The Toronto Blue Jays are still in the American League East basement and that is not where they were hoping to be at this point in the season. And as the late, great Yogi Berra once said, “It’s getting late early,” so unless a miracle happens, they will not be in contention in 2017.
While the season as a whole has been a disappointment for the team from north of the border, there have been a few bright spots. Among them are starting pitcher Marcus Stroman, All-Star first baseman Justin Smoak and young right-hander Roberto Osuna, the All-Star closer who’s the subject of this piece.

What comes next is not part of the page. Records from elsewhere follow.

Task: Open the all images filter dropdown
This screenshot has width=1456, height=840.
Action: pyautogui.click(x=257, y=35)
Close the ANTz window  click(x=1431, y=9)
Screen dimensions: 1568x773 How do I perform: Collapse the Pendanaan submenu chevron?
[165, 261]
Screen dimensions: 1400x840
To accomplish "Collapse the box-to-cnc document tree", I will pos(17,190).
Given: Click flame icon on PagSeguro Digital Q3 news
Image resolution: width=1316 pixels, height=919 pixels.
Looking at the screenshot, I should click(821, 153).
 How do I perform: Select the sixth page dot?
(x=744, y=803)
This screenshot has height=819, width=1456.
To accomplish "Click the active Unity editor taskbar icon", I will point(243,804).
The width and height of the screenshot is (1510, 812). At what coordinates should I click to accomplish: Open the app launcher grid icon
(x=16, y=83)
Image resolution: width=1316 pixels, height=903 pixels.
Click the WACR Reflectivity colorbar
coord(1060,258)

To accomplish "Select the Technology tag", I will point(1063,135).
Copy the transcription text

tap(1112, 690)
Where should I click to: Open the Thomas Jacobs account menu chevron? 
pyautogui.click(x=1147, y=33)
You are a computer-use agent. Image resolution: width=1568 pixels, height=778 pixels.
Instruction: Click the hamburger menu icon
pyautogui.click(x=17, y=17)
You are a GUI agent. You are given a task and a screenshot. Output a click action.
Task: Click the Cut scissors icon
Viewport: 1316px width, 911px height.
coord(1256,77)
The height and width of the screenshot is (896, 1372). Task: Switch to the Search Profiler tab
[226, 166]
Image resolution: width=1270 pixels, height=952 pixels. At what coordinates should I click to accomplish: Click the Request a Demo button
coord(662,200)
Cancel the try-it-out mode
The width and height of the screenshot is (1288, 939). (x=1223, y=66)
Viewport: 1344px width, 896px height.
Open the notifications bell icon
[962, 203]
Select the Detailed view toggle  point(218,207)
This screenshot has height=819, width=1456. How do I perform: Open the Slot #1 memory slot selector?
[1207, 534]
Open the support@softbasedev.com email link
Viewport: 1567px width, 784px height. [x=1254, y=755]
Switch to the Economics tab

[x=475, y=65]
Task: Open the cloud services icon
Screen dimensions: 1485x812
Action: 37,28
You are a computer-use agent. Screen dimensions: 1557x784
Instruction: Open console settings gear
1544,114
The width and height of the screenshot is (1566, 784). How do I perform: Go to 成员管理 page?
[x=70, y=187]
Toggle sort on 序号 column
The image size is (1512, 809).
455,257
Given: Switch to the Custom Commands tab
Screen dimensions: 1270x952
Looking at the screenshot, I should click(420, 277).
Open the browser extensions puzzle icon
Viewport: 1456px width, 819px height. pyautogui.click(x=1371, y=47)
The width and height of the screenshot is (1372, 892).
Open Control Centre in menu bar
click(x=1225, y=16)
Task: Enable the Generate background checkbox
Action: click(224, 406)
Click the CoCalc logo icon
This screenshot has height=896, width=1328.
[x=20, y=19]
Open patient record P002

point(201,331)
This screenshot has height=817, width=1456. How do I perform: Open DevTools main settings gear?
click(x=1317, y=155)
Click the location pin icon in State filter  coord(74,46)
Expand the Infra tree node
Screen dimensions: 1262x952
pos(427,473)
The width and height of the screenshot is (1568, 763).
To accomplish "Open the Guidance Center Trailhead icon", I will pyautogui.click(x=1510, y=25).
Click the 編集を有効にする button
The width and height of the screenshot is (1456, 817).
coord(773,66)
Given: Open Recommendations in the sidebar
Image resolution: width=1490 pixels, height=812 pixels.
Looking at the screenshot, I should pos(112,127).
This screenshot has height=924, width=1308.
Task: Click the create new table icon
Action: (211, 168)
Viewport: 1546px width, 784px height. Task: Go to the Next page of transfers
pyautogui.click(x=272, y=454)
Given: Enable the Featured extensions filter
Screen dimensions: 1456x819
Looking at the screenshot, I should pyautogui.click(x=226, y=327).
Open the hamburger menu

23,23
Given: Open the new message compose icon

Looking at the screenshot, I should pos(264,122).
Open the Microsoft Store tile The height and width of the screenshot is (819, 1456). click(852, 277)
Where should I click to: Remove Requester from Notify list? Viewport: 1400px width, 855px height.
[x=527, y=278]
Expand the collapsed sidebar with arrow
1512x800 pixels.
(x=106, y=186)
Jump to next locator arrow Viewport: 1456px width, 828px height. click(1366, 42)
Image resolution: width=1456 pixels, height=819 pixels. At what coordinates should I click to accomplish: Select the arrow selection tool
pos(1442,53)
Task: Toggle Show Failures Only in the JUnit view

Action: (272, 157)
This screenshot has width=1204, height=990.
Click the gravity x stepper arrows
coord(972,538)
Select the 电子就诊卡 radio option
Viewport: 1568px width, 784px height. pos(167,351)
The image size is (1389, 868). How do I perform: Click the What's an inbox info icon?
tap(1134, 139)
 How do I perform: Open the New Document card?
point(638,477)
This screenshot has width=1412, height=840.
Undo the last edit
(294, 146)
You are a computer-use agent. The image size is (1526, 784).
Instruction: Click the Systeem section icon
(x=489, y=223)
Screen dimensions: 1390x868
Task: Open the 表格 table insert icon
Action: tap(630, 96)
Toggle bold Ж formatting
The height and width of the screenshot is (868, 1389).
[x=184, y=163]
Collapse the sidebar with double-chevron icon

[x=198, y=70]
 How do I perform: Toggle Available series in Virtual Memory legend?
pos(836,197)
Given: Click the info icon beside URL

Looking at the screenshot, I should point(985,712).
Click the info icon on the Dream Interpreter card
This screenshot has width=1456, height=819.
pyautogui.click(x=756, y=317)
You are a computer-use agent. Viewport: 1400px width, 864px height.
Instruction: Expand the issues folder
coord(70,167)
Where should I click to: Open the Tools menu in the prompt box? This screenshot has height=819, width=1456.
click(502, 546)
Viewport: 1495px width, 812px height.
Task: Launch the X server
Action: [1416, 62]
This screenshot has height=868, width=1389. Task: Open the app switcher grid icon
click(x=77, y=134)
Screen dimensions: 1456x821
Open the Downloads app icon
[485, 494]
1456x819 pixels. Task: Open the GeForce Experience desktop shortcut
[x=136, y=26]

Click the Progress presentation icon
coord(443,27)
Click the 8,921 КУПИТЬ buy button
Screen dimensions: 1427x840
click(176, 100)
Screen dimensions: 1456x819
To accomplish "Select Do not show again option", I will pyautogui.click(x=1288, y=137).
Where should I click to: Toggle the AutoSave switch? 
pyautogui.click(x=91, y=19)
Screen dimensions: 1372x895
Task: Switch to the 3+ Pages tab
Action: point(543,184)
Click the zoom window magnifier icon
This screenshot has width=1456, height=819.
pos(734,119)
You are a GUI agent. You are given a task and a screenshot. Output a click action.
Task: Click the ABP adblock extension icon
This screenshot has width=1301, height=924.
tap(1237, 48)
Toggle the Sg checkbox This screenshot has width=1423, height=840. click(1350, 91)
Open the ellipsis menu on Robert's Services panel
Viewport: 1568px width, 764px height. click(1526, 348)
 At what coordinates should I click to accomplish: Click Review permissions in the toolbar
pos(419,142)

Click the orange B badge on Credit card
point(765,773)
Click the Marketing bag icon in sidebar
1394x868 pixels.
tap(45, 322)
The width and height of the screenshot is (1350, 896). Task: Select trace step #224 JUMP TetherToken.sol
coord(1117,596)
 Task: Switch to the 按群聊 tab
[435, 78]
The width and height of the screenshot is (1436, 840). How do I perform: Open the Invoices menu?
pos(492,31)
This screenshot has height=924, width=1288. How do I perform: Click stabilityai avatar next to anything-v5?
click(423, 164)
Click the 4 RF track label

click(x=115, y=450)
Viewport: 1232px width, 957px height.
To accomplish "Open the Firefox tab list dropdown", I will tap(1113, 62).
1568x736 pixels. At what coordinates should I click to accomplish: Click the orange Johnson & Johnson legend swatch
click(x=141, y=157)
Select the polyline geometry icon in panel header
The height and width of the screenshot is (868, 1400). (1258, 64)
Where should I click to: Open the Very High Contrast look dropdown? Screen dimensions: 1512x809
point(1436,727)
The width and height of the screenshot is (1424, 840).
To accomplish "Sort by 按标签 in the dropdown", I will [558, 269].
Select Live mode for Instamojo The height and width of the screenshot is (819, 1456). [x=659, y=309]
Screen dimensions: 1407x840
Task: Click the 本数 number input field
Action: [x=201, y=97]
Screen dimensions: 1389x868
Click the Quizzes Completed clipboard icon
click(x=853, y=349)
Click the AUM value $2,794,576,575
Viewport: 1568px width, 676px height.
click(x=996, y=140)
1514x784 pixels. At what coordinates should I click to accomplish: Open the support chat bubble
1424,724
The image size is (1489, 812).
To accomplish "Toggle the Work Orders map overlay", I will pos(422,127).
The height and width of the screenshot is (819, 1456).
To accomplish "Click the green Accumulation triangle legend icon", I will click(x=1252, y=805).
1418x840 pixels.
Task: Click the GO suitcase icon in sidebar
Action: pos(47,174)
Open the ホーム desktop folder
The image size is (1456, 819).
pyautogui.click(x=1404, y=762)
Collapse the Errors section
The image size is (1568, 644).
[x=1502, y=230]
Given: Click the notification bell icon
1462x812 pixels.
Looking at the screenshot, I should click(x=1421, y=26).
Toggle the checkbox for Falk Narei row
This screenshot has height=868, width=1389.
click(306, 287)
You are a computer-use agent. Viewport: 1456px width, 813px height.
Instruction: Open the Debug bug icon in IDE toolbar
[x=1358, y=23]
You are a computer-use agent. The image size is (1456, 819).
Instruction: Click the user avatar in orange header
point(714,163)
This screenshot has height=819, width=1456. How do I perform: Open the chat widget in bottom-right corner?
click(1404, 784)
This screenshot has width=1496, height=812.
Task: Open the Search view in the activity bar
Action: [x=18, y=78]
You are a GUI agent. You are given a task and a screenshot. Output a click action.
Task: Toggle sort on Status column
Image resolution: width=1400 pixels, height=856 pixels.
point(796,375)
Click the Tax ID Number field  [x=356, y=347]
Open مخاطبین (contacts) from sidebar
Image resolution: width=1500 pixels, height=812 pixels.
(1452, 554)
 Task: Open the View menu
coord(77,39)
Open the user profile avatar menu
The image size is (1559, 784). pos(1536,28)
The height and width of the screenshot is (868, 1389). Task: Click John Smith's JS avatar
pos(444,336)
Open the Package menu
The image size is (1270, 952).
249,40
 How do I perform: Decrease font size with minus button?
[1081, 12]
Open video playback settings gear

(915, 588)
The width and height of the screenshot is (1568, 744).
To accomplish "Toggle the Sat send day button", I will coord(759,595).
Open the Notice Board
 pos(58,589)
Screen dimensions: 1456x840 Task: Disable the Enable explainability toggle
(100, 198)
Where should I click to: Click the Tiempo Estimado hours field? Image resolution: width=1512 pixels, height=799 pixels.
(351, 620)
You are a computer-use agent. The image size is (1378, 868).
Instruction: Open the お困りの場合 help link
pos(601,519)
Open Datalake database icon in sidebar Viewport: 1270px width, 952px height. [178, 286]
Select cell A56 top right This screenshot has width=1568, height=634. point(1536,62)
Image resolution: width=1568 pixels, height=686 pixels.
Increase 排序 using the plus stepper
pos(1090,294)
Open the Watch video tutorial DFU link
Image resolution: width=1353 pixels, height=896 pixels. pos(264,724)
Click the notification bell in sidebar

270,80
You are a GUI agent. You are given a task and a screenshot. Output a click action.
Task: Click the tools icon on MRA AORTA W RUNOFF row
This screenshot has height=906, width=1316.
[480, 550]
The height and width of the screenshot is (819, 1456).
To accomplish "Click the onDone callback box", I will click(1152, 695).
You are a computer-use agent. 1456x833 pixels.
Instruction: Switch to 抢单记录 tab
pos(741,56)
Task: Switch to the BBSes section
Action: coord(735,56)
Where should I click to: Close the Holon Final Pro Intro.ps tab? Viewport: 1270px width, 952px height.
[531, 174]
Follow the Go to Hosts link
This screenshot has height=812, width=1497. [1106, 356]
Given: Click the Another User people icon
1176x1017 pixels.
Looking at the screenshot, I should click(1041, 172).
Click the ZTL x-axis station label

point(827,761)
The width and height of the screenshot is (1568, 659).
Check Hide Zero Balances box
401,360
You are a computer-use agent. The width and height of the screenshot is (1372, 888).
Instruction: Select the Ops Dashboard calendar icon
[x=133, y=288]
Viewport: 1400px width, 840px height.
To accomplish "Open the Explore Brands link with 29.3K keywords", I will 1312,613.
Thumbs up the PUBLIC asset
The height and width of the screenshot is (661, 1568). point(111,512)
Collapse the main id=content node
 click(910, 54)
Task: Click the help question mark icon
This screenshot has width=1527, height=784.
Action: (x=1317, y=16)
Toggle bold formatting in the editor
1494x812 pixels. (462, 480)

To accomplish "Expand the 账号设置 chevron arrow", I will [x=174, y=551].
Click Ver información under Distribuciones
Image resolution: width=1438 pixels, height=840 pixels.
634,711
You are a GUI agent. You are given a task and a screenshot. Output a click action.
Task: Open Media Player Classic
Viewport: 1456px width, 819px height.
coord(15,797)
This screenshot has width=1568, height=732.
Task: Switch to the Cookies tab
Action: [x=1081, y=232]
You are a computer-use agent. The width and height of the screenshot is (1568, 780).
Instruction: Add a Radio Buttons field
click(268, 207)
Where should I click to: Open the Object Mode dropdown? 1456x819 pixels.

Osuna, who has been resplendent in 2017, throws five pitches but his fastball, slider and newly emerging cutter steal the show. Lately, that cutter, which he started throwing in 2016, has become his No. 1 pitch. Small sample sizes abound since play just resumed after the All-Star break. But out of a total of 49 pitches Osuna has thrown in a game this month, 20 have been cutters. That’s nearly 41 percent. Osuna’s cutter has also gone up from 90 mph to 91. He seems to have abandoned his changeup, which he didn’t throw that much anyway, but it’s really disappeared since April.
What might work best for Osuna is that out of his three best pitches, the cutter and the slider look similar coming out of his hand. Jeff Sullivan went in depth over at Fangraphs on Osuna, his pitches and their movement. The bottom line, according to Sullivan, is that hitters don’t know whether they’re seeing a cutter or a slider until it’s too late for them to react. That “deception” is helping him become one of the best closers in baseball.
Also working for Osuna is the fact that he limits his walks. He has only three after facing 129 batters in 2017. And he’s getting batters to chase his pitches — a sure sign that batters can’t differentiate between the cutter and the slider. According to Fangraphs, his O-Swing is 47.3 percent, meaning batters are going out of the zone to swing at his pitches. He’s also throwing fewer pitches inside the strike zone (about 40 percent) but that doesn’t affect him adversely because batters still swing at balls.
Three weeks ago, Osuna revealed that he was dealing with an anxiety issue off the field and wasn’t sure then when he would return to the field. He earned praise in and out of baseball for being so open about an issue few people are willing to discuss. Mental health issues are too often considered a sign of weakness, especially in sports, but the 22-year-old was brave, opening up to reporters about how he was feeling. Osuna came back the next day and hasn’t slowed down since. In fact, his ERA has gone down in every appearance since then and is now a minuscule 2.06.
Not afraid to execute his pitches, Osuna is keeping hitters off balance at the plate and keeping them off the bases while becoming one of the best relievers in the majors. It’s unfortunate that his team isn’t playing up to the same level.